- **About this exercise**:
Repeat exactly, and only, the lines running from the one that holds "is (171, 154)." to the end of the records.

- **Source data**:
----------

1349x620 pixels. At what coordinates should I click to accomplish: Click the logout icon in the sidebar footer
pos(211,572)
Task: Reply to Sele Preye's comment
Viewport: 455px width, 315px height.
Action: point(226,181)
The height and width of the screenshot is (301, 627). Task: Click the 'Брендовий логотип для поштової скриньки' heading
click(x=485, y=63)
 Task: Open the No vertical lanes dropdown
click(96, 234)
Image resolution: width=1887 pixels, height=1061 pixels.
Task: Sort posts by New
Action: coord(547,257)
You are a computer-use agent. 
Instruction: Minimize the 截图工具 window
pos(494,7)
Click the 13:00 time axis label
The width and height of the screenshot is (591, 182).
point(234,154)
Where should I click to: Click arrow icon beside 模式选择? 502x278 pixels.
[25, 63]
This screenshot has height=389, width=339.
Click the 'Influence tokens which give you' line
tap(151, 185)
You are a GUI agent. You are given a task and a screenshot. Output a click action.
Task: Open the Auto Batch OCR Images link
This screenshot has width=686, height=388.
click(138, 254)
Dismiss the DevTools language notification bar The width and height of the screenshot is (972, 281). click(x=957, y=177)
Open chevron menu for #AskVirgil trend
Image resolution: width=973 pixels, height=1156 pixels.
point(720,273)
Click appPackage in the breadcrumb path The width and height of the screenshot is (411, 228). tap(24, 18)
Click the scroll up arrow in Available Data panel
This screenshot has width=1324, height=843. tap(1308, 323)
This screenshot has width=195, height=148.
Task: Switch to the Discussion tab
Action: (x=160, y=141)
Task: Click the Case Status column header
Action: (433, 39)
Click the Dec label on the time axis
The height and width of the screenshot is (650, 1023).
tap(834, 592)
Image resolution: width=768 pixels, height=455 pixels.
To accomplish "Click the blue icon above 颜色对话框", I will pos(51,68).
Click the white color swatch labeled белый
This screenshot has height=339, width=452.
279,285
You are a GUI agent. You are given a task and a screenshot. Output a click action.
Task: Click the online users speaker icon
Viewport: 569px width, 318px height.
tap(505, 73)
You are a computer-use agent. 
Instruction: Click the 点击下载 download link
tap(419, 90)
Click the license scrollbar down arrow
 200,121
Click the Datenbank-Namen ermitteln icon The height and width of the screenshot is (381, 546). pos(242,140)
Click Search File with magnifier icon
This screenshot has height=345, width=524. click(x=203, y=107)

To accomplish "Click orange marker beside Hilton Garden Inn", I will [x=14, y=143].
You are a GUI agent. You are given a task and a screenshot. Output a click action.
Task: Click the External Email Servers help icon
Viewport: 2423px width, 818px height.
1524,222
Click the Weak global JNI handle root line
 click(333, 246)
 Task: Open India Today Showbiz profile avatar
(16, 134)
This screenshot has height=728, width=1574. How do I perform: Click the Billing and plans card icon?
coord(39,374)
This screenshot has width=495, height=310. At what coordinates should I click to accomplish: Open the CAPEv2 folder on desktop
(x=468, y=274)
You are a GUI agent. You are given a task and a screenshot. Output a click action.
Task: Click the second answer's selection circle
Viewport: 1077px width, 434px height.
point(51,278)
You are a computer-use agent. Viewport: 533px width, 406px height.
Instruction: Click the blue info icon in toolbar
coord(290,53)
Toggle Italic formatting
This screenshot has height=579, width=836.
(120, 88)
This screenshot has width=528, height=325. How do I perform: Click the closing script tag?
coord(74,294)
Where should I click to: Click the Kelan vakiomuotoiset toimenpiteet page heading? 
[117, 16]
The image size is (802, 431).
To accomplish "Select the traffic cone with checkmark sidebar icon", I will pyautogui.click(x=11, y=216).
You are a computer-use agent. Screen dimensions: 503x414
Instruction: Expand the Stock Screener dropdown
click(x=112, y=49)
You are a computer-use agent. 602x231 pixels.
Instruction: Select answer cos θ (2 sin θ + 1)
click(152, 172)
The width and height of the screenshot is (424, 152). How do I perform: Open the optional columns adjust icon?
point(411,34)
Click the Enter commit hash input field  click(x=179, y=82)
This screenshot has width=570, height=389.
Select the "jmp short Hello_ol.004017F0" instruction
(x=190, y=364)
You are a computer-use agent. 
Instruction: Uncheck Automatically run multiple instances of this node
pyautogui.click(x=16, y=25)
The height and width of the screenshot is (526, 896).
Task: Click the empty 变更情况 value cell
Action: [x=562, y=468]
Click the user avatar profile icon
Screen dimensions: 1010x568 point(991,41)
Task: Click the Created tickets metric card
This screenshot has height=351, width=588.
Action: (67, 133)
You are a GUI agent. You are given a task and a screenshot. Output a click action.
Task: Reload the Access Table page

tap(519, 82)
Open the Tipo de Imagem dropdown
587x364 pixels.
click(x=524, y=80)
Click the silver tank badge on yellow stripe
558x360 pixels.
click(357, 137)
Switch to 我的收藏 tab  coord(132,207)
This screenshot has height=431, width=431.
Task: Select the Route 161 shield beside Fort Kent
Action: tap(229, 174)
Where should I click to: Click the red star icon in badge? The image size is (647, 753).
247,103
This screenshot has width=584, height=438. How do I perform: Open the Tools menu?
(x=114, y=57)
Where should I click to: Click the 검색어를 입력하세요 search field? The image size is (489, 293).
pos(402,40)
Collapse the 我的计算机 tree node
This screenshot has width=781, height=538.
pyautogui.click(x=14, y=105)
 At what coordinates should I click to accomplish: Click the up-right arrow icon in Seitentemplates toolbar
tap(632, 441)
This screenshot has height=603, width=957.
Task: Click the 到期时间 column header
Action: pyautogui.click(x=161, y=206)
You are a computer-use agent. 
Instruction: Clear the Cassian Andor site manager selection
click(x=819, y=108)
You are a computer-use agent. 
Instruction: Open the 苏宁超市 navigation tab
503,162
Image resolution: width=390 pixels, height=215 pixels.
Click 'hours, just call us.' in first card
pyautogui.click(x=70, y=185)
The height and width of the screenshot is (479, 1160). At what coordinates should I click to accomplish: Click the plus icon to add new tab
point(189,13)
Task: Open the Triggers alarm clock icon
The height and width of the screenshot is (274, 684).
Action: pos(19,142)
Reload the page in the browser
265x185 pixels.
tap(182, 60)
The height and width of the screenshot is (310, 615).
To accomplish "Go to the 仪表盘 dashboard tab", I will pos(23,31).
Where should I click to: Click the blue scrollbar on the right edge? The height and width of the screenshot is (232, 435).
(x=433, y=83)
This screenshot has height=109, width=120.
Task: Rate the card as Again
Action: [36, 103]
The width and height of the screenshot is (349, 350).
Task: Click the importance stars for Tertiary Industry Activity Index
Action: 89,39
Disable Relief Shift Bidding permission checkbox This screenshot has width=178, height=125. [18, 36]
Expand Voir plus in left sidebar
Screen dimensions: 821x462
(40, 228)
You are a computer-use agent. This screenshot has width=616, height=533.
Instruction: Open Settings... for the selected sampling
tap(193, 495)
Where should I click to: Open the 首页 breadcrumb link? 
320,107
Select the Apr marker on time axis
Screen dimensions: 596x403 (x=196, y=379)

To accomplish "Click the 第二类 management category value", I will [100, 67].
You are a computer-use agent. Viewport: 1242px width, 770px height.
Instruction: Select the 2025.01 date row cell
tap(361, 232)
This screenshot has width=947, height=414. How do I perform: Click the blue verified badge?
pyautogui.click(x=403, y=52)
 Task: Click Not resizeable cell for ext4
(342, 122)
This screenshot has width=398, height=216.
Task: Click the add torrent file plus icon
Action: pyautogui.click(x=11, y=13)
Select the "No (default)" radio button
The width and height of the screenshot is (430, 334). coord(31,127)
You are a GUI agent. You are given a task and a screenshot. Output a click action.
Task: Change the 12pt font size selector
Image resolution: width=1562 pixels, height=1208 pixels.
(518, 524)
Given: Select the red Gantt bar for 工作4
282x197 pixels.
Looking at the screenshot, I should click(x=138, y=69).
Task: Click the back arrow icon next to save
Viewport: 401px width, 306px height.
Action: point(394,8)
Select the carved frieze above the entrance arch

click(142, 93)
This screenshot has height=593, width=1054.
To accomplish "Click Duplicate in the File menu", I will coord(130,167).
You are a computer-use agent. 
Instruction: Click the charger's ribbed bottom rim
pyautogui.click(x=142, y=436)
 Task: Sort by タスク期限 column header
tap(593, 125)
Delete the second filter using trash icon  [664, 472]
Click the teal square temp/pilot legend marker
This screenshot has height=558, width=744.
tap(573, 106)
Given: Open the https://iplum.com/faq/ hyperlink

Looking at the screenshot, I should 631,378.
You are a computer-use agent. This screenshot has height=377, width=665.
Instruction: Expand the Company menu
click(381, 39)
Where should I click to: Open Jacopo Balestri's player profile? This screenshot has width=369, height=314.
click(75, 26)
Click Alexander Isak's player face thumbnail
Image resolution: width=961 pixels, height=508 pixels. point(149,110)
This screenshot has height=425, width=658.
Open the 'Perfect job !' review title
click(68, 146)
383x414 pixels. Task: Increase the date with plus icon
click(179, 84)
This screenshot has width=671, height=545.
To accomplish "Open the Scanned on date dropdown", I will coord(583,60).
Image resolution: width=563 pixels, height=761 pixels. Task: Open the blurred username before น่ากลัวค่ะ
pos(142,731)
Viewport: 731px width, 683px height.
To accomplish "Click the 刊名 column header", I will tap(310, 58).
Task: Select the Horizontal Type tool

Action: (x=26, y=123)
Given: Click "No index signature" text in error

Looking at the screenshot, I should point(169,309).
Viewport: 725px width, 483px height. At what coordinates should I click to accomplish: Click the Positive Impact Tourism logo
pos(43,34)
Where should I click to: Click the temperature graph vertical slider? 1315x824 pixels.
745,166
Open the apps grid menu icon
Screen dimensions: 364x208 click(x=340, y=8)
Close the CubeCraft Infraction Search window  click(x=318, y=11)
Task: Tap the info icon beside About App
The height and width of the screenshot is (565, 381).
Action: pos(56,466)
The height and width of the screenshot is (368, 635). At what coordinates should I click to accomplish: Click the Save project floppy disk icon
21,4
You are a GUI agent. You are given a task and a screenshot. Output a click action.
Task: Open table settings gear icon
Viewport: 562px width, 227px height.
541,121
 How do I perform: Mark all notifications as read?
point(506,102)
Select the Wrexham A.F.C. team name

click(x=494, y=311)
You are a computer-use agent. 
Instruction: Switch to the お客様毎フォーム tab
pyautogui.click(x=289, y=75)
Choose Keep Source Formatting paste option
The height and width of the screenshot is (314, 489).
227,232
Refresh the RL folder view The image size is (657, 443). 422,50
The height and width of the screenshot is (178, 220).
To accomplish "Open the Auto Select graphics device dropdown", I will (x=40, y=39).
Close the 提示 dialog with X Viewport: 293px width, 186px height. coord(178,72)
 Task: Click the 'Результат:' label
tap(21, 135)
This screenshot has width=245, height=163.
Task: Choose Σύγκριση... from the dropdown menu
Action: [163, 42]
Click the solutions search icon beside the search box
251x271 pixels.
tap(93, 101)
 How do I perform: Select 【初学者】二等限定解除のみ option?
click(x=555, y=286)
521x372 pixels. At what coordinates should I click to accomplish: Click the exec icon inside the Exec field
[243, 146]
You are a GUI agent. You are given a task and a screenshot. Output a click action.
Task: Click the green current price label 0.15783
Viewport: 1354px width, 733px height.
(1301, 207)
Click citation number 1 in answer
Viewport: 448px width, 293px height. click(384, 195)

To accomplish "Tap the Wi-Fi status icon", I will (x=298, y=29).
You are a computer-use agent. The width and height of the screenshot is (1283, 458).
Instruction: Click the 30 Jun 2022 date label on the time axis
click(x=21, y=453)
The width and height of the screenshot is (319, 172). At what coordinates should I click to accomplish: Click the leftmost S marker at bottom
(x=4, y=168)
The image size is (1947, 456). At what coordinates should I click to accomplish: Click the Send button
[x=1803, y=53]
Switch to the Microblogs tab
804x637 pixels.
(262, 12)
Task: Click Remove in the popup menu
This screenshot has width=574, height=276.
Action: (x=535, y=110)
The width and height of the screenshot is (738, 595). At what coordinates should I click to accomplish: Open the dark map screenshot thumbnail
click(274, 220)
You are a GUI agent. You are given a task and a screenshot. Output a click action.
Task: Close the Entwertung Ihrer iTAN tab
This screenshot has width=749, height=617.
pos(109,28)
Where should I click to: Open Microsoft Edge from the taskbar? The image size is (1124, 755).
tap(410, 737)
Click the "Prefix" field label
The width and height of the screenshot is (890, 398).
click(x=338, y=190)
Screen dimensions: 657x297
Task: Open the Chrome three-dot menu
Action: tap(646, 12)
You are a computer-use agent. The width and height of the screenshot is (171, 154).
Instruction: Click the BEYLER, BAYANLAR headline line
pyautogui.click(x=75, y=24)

----------

- **Response area**:
You are a computer-use agent. The width and height of the screenshot is (171, 154).
Instruction: Click the BEYLER, BAYANLAR headline line
pyautogui.click(x=75, y=24)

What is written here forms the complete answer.